### Data shown ###

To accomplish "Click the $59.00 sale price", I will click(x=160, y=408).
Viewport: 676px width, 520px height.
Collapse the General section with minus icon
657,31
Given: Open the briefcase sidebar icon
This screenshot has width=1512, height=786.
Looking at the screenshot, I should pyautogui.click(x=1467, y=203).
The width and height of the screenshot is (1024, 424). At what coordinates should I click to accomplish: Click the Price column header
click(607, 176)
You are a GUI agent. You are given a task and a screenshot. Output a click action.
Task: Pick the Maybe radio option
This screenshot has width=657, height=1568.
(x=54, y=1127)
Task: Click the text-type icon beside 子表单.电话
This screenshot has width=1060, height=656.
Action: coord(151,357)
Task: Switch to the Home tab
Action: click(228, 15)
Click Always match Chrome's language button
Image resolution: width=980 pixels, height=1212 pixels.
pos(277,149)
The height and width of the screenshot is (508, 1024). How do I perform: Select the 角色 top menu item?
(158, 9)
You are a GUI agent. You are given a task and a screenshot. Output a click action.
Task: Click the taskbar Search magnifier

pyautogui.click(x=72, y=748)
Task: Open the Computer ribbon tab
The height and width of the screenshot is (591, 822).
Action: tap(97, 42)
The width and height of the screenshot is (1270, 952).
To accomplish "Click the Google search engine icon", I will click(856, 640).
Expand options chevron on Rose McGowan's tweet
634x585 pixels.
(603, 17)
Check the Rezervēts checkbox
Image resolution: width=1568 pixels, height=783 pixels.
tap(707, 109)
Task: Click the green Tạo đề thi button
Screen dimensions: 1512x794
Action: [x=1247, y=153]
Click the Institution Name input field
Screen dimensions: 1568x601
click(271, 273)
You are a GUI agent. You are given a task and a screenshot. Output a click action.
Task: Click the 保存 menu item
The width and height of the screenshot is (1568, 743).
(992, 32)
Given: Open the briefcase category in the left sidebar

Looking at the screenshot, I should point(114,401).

###

Pull every line from the listing above and reproduce it unchanged, in its original order.

To accomplish "Click the $59.00 sale price", I will click(x=160, y=408).
Viewport: 676px width, 520px height.
Collapse the General section with minus icon
657,31
Given: Open the briefcase sidebar icon
This screenshot has width=1512, height=786.
Looking at the screenshot, I should pyautogui.click(x=1467, y=203).
The width and height of the screenshot is (1024, 424). At what coordinates should I click to accomplish: Click the Price column header
click(607, 176)
You are a GUI agent. You are given a task and a screenshot. Output a click action.
Task: Pick the Maybe radio option
This screenshot has width=657, height=1568.
(x=54, y=1127)
Task: Click the text-type icon beside 子表单.电话
This screenshot has width=1060, height=656.
Action: coord(151,357)
Task: Switch to the Home tab
Action: click(228, 15)
Click Always match Chrome's language button
Image resolution: width=980 pixels, height=1212 pixels.
pos(277,149)
The height and width of the screenshot is (508, 1024). How do I perform: Select the 角色 top menu item?
(158, 9)
You are a GUI agent. You are given a task and a screenshot. Output a click action.
Task: Click the taskbar Search magnifier

pyautogui.click(x=72, y=748)
Task: Open the Computer ribbon tab
The height and width of the screenshot is (591, 822).
Action: tap(97, 42)
The width and height of the screenshot is (1270, 952).
To accomplish "Click the Google search engine icon", I will click(856, 640).
Expand options chevron on Rose McGowan's tweet
634x585 pixels.
(603, 17)
Check the Rezervēts checkbox
Image resolution: width=1568 pixels, height=783 pixels.
tap(707, 109)
Task: Click the green Tạo đề thi button
Screen dimensions: 1512x794
Action: [x=1247, y=153]
Click the Institution Name input field
Screen dimensions: 1568x601
click(271, 273)
You are a GUI agent. You are given a task and a screenshot. Output a click action.
Task: Click the 保存 menu item
The width and height of the screenshot is (1568, 743).
(992, 32)
Given: Open the briefcase category in the left sidebar

Looking at the screenshot, I should point(114,401).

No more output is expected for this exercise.